======== RECORDS TO USE

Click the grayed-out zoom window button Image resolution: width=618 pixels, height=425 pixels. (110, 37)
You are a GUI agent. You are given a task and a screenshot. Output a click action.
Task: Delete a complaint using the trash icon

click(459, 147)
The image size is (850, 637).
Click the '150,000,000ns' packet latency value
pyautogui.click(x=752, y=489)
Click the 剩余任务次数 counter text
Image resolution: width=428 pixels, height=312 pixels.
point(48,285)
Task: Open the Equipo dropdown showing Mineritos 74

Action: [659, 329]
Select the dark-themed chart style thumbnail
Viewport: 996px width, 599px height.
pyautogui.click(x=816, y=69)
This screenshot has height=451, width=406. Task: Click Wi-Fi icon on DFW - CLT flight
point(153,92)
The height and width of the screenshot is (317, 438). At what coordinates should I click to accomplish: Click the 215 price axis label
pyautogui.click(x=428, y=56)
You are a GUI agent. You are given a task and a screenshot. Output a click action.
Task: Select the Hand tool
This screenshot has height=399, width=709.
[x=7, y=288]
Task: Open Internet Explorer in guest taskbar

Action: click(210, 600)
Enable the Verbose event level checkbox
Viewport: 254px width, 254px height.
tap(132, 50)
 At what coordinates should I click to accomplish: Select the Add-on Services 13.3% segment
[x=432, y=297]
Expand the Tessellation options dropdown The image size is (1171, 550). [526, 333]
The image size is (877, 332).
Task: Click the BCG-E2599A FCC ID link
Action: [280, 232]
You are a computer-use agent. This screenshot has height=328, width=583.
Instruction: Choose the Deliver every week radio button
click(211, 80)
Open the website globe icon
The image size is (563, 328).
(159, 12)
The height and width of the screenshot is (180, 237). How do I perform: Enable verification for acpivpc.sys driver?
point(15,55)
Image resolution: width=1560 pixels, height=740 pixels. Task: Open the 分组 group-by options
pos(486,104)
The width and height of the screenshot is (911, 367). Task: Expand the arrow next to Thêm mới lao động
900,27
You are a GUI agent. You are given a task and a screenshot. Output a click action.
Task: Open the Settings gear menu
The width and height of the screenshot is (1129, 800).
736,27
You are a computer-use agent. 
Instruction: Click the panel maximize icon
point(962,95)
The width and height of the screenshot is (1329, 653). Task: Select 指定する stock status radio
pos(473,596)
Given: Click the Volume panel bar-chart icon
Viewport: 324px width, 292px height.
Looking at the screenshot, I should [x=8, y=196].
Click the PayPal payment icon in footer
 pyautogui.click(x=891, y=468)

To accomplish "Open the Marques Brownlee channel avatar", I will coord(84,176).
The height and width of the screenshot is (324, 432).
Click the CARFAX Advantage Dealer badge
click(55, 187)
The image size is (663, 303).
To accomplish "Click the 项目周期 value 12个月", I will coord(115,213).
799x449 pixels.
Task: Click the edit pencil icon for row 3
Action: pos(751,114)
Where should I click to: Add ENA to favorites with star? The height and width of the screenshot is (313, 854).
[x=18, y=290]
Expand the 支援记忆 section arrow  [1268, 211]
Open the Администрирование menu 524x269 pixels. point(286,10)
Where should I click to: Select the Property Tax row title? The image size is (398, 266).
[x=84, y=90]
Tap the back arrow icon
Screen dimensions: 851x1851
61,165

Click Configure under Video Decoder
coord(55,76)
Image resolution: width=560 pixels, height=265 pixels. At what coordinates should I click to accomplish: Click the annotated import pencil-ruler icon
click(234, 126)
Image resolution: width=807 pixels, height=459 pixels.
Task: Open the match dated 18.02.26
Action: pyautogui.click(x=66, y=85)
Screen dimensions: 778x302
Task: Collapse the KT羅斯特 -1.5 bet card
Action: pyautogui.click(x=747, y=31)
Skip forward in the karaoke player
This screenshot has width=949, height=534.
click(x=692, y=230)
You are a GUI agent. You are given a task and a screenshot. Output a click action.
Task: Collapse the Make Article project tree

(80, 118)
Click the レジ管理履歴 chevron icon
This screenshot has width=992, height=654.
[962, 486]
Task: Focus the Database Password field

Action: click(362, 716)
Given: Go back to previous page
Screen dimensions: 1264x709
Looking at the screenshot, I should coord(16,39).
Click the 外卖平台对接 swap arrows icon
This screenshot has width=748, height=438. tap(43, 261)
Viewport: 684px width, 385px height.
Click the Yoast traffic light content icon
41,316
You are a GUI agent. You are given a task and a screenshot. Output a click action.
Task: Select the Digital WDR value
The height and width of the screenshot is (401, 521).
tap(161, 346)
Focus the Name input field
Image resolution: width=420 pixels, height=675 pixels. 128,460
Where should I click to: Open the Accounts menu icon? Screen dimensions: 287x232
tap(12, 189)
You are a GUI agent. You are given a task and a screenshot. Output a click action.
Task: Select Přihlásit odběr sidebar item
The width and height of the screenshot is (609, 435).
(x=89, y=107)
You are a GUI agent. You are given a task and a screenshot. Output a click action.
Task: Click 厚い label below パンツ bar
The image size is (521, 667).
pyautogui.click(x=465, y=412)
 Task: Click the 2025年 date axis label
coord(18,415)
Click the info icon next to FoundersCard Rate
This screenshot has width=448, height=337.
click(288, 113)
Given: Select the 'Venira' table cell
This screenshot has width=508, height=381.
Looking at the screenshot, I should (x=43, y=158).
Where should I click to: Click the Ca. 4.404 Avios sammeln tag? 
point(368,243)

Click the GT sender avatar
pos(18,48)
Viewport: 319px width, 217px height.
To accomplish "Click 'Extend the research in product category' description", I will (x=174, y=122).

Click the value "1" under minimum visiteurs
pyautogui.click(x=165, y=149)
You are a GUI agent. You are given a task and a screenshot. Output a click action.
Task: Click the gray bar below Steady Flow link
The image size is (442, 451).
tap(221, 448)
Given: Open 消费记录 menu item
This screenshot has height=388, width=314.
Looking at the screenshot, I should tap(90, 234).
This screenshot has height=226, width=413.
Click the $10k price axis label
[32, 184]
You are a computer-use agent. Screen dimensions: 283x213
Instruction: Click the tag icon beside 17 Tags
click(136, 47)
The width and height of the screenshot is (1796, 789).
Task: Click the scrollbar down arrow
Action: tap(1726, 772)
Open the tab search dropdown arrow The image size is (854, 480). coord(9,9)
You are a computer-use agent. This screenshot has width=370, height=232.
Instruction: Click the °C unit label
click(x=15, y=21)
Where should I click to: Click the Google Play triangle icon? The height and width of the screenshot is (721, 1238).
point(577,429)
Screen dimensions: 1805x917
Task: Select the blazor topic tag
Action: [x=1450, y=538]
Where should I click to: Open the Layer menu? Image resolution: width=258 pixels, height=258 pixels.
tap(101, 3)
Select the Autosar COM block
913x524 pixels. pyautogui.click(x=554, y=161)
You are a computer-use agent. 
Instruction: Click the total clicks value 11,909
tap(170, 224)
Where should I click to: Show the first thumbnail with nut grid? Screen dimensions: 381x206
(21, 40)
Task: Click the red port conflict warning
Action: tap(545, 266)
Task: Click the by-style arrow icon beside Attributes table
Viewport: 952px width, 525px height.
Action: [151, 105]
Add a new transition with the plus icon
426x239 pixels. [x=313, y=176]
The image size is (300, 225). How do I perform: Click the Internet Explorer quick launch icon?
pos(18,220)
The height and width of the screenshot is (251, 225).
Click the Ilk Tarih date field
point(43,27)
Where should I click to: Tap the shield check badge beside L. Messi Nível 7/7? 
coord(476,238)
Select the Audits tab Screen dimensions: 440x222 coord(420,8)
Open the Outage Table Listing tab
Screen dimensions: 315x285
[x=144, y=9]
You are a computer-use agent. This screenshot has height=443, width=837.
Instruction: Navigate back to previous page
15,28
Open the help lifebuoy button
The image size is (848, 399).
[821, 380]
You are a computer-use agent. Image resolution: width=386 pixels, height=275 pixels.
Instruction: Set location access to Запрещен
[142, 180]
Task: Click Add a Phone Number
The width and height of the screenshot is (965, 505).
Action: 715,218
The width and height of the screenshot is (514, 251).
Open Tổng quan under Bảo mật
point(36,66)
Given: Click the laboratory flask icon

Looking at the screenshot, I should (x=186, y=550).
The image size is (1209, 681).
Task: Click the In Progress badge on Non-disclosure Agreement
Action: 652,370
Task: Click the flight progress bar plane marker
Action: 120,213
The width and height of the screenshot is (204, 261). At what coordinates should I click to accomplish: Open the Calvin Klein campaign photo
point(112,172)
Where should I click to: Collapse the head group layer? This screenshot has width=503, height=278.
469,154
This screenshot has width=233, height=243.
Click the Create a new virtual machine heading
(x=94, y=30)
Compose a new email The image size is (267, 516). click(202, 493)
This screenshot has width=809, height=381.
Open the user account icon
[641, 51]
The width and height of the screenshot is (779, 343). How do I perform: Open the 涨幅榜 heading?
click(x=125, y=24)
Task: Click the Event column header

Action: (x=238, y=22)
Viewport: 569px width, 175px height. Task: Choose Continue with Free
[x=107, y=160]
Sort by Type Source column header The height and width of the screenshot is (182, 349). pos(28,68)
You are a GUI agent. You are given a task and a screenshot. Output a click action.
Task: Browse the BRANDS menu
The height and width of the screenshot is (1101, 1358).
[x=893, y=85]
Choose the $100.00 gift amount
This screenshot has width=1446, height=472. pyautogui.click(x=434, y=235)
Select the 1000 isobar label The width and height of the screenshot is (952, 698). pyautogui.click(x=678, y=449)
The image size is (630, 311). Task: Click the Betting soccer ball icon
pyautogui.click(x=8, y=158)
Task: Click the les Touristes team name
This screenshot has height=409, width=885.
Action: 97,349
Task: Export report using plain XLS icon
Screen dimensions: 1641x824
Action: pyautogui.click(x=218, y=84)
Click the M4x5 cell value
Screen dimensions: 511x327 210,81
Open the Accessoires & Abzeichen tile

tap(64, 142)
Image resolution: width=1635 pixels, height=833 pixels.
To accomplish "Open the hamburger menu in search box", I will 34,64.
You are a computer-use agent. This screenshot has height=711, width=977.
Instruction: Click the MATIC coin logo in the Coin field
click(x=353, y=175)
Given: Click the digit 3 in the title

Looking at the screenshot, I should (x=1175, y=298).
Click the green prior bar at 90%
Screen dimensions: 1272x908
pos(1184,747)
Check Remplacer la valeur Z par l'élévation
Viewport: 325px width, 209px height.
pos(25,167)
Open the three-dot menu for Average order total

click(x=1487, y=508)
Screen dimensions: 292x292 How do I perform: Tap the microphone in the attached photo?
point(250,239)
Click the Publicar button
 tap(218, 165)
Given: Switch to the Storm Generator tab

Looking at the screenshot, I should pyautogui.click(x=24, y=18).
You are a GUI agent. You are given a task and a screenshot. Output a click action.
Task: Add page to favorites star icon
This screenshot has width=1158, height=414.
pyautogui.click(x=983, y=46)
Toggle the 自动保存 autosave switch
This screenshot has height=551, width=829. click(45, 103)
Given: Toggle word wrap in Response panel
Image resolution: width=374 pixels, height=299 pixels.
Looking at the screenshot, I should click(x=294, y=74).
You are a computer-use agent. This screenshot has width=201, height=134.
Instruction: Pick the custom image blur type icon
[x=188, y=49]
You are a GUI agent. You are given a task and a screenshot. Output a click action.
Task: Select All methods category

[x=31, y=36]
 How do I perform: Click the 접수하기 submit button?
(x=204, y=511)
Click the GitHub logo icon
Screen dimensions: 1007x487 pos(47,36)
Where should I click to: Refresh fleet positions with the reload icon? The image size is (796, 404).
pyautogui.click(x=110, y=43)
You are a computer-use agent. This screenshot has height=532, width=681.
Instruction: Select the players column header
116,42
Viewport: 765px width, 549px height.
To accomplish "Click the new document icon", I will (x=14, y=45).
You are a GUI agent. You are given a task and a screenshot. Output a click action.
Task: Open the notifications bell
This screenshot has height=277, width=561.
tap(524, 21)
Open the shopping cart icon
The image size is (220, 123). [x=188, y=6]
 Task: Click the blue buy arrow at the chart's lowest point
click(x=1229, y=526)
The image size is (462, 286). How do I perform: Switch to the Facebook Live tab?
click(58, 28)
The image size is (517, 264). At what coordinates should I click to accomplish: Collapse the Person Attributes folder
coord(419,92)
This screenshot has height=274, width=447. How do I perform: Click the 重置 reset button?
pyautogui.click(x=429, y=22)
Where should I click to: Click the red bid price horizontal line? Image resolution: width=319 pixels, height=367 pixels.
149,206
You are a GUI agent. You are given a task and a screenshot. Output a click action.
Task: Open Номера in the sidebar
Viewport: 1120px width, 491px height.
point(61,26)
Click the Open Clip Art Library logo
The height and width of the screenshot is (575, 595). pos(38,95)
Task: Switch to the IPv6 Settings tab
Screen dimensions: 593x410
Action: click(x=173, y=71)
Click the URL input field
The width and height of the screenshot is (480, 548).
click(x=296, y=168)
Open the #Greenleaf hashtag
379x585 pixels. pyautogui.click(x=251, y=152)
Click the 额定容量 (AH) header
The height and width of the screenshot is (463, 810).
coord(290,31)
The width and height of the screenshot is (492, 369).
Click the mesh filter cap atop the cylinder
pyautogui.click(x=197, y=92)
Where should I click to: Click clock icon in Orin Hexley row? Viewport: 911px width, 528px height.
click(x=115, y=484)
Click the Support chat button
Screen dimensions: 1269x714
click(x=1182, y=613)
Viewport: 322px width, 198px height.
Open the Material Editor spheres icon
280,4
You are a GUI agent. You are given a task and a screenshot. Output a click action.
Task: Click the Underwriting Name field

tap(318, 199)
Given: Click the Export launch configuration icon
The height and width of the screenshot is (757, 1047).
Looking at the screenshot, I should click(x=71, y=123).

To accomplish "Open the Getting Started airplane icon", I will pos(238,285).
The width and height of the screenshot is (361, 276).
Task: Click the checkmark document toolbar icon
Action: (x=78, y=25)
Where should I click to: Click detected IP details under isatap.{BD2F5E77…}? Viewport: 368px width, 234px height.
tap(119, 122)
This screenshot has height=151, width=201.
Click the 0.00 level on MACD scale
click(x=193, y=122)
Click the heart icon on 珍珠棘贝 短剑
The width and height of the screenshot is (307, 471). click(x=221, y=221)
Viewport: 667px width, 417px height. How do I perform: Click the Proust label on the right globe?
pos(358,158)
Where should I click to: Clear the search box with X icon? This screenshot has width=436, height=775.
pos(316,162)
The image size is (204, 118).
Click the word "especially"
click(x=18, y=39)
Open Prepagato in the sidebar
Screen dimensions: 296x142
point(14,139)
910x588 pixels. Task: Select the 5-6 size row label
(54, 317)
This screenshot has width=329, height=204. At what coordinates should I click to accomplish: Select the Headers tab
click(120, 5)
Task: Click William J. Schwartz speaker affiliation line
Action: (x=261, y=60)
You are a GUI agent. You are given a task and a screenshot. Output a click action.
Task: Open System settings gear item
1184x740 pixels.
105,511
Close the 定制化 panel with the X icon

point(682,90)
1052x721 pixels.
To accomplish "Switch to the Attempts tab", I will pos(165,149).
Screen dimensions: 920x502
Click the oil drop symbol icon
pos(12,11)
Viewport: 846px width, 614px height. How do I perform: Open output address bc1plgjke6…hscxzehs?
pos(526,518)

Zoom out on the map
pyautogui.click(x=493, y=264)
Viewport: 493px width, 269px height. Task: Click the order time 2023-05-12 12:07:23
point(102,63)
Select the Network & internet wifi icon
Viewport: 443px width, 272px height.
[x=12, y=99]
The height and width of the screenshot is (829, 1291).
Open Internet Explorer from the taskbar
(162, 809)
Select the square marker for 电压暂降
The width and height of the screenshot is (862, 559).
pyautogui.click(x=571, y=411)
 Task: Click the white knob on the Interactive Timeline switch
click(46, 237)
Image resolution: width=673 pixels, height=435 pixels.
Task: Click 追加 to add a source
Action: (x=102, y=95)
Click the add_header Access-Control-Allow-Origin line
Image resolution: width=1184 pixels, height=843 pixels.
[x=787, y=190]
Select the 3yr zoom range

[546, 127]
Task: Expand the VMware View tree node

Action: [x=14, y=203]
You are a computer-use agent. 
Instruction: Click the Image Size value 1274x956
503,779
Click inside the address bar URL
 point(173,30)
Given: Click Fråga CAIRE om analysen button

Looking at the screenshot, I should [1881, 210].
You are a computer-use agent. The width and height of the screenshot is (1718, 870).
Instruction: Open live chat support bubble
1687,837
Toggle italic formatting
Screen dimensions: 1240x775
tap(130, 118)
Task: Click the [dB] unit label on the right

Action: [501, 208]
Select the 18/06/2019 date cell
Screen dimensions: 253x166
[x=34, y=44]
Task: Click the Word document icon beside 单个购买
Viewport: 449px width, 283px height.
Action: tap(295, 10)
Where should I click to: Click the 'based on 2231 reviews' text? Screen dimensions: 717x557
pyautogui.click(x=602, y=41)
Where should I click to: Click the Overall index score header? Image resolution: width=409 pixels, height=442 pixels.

================

PROBLEM TO WORK ON: Work out how many lines in the records contain the word "computer", and give that number by itself.

TASK OUTPUT: 12